Pauline Collon : "Adolescente en banlieue parisienne, j’étais curieuse de tout et plutôt bonne en Sciences. A 16 ans, j’ai obtenu mon bac et, motivée par l’envie de faire des études supérieures et l’attrait pour les sciences naturelles, je me suis inscrite en classes préparatoires BCPST*** . En classe préparatoire, j’ai compris qu’en m’intéressant à l’eau et l’environnement, je pourrais concilier ma fibre écologique et mon besoin de me sentir utile à la société. C’est ainsi que j’ai découvert l’ENSG et les géosciences, qui offrent de très larges débouchés. J’ai été admise au concours en 1997 et j’ai foncé. Finalement, je ne suis pas partie creuser des puits en Afrique comme je me l’étais d’abord imaginé, mais j’ai réalisé un autre rêve, celui de devenir Enseignante-Chercheuse. J’ai toujours eu besoin de comprendre le monde qui m’entoure, de chercher des solutions aux problèmes et de transmettre aux autres mon expérience. Après mon diplôme d’Ingénieure, je me suis lancée dans une thèse appliquée pour comprendre le phénomène de pollution en sulfates des mines de fer de Lorraine. Pendant cette thèse, je me suis perfectionnée en programmation : un vrai « coup de cœur disciplinaire »., En 2007, j’ai été recrutée à l’ENSG pour effectuer ma recherche au sein de l’équipe de Géologie Numérique (RING) du laboratoire GeoRessources. Rejoindre cette équipe, où je suis depuis maintenant douze ans, a nécessité un changement thématique, mais je suis fière d’avoir relevé ce défi qui m’a permis d’exprimer mon goût pour le numérique et de soutenir mon HDR en 2016."
 

Sur quelle thématique travaillez-vous et quelles en sont les applications ?

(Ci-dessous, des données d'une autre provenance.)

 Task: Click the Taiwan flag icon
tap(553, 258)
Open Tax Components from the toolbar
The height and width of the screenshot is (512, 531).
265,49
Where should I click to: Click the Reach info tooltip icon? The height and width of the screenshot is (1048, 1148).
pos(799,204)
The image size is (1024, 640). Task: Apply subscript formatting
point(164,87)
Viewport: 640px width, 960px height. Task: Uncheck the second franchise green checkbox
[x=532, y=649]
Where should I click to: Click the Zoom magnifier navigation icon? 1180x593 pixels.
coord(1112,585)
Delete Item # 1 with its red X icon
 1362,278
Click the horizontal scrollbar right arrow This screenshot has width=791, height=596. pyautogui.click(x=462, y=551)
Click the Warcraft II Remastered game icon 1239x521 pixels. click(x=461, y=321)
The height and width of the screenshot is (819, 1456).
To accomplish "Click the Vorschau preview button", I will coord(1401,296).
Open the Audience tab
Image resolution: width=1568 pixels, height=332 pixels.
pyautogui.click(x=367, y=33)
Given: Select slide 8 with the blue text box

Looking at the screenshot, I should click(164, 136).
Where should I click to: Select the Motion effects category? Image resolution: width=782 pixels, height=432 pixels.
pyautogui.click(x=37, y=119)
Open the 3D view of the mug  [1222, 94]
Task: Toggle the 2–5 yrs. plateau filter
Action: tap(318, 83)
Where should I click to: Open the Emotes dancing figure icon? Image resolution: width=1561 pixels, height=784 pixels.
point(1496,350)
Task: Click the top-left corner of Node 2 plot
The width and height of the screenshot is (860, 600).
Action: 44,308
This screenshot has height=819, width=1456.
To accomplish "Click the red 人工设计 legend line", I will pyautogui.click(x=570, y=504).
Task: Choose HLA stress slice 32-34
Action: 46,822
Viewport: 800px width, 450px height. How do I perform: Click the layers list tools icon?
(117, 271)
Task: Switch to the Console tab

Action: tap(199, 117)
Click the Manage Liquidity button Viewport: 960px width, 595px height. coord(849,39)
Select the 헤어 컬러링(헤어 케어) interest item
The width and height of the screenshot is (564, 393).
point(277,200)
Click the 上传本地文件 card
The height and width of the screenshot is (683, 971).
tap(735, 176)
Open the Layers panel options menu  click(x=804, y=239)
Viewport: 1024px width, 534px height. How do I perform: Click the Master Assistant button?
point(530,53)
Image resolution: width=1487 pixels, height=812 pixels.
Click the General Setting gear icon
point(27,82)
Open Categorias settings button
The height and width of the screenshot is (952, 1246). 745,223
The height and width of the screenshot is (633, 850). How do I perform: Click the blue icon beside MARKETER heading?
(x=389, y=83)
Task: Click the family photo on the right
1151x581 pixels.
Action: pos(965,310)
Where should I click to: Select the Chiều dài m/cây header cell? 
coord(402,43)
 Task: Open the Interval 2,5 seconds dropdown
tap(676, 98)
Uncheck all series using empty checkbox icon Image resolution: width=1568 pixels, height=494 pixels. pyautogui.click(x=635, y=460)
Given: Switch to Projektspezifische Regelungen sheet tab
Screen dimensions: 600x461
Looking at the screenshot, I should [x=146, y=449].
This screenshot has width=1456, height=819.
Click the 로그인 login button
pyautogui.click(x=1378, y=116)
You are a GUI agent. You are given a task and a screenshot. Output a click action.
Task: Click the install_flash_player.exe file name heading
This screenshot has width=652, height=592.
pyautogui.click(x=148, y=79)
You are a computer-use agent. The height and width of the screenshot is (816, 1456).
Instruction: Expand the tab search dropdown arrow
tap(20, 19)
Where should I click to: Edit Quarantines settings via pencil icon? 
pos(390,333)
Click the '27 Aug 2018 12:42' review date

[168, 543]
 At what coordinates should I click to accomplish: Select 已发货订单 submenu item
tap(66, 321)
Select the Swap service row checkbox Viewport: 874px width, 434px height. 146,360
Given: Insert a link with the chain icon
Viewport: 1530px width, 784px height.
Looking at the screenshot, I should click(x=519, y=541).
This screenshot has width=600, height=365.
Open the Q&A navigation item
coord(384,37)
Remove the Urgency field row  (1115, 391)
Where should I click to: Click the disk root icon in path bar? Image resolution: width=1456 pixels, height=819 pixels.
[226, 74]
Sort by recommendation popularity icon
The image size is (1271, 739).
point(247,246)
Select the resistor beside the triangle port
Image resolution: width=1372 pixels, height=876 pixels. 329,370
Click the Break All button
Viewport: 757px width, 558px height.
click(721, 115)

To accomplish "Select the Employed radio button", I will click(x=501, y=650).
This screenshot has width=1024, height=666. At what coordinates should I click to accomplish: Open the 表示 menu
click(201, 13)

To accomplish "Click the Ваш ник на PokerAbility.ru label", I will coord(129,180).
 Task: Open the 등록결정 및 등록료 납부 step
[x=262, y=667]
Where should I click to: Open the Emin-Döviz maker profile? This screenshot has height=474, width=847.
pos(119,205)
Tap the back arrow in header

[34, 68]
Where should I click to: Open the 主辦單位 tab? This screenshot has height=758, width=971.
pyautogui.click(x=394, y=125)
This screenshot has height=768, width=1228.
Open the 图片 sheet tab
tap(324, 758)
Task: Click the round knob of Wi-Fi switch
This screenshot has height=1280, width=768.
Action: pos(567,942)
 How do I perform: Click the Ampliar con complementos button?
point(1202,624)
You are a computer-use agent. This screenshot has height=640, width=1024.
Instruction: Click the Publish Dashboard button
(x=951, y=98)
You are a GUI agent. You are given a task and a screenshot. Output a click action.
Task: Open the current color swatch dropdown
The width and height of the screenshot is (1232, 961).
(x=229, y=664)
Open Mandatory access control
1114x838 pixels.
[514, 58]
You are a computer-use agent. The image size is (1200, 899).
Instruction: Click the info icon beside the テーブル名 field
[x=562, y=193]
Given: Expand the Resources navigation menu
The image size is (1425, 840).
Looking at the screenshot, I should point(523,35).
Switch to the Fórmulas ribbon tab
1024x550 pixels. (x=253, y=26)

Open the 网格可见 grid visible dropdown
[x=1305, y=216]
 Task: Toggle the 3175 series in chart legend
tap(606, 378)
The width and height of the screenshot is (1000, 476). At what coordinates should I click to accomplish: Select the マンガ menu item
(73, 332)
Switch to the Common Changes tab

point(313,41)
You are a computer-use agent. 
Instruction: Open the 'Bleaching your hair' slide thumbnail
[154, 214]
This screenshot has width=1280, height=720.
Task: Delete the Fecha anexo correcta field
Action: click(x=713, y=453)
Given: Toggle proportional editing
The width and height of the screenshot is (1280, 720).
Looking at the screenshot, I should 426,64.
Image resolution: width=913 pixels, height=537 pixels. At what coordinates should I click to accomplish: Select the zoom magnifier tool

Pauline Collon : "Mes travaux de recherche consistent à modéliser numériquement, en 3D, le milieu souterrain, notamment les réservoirs géologiques qui sont géométriquement complexes comme les systèmes karstiques, les environnements chenalisés (par ex. anciens systèmes fluviatiles) ou les bassins miniers. En géomodélisation, le principal enjeu est en effet de représenter l’invisible, ce qui ne peut être connu que partiellement par des puits, des acquisitions sismiques : impossible d’excaver toute la Terre pour en connaitre la structure exacte ! Notre « mission » est donc de permettre la reconstruction virtuelle du sous-sol à partir de données éparses et de résolutions variées, tout en permettant une quantification des incertitudes associées. Pour cela nous développons des algorithmes dont le but est de générer un ensemble de modèles possibles qui doivent honorer nos observations et les concepts géologiques propres au milieu considéré. Représenter correctement les  réservoirs souterrains est indispensable pour comprendre la circulation des fluides, de la chaleur, les minéralisations, et pour identifier, quantifier et exploiter eau, gaz, ou hydrocarbures. Mes activités de recherche se situent ainsi à la croisée de plusieurs disciplines : géologie numérique, géomodélisation, hydrogéologie/hydrogéochimie et géostatistique." 
 

Que pensez-vous de la place des femmes dans la recherche de votre champ disciplinaire, et quels conseils donneriez-vous à des jeunes filles qui souhaiteraient s’y engager ?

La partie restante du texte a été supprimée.